Sa, 16. Dezember 2017

"Überaus brutal"

24.04.2012 15:38

Wiener erstochen: Lebenslange Haft für zwei Slowaken

Zu lebenslanger Haft sind am Dienstag zwei Slowaken am Wiener Straflandesgericht verurteilt worden, die im Juni 2011 einen 33-jährigen Wiener Hindu in der Nähe des Liesingbaches mit zwölf Messerstichen ermordet und beraubt hatten. Richter Roland Weber bezeichnete die Tat als "überaus brutal", Milderungsgründe gab es für die beiden mehrfach vorbestraften Männer nicht. Das Urteil ist nicht rechtskräftig.

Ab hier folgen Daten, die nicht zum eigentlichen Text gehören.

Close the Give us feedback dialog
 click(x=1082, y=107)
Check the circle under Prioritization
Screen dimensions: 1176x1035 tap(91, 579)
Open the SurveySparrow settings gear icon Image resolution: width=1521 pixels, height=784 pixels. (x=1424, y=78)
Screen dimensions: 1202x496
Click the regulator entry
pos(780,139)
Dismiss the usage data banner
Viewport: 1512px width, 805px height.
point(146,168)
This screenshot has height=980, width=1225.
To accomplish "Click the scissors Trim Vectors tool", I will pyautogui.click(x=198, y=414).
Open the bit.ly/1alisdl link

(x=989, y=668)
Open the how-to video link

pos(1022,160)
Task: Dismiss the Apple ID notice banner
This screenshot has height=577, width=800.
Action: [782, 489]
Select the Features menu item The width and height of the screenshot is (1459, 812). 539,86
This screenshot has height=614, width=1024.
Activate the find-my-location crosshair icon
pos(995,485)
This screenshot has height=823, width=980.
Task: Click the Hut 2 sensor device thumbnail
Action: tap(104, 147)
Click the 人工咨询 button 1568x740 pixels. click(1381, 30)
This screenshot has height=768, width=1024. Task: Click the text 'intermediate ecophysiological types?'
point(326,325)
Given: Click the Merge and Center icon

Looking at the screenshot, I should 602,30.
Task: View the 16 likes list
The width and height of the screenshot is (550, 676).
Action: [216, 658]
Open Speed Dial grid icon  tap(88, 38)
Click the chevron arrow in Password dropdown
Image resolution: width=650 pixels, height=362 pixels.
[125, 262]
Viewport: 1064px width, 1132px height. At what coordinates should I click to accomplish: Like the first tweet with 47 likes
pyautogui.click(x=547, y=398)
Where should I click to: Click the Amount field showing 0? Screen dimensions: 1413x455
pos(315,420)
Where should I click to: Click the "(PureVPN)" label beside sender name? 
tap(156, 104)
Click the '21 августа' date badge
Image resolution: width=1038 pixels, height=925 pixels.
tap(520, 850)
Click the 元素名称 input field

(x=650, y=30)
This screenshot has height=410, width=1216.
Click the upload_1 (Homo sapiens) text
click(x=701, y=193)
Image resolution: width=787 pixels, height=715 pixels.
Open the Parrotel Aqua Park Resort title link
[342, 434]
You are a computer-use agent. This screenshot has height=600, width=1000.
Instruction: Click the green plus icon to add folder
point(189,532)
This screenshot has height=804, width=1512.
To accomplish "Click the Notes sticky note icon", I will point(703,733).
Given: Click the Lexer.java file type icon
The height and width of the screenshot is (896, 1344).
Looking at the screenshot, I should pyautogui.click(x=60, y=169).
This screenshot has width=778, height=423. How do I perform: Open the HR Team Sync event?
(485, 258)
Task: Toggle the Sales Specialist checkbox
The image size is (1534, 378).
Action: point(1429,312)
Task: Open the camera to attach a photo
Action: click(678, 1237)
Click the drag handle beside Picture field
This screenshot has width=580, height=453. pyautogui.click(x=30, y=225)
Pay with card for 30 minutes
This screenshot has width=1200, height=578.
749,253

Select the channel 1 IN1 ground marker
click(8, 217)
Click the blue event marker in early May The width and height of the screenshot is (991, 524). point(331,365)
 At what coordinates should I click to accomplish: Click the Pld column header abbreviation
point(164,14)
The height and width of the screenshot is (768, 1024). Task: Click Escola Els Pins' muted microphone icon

Während der 31-jährige Erstbeschuldigte wortlos auf der Anklagebank saß, holte der 22-Jährige noch einmal weit aus und lieferte Richter Roland Weber eine neue Version des Tathergangs: Die beiden seien am Karlsplatz vom späteren Opfer angesprochen worden, weil dieses Drogen kaufen wollte. Aufgrund unüberbrückbarer Sprachbarrieren sei der Wiener dann mit den Männern mitgegangen und in die U-Bahn eingestiegen.

Angeklagte belasten sich gegenseitig
In dem Waggon habe der 33-Jährige dann dem 22-Jährigen eindeutige sexuelle Avancen gemacht, was Letzterer nur deswegen zugelassen habe, weil er dem Wiener seine Tasche rauben wollte. Unklar blieb dennoch, warum das Opfer den beiden Slowaken bis zu deren Schlafplatz - in einem Park beim Liesingbach - folgte.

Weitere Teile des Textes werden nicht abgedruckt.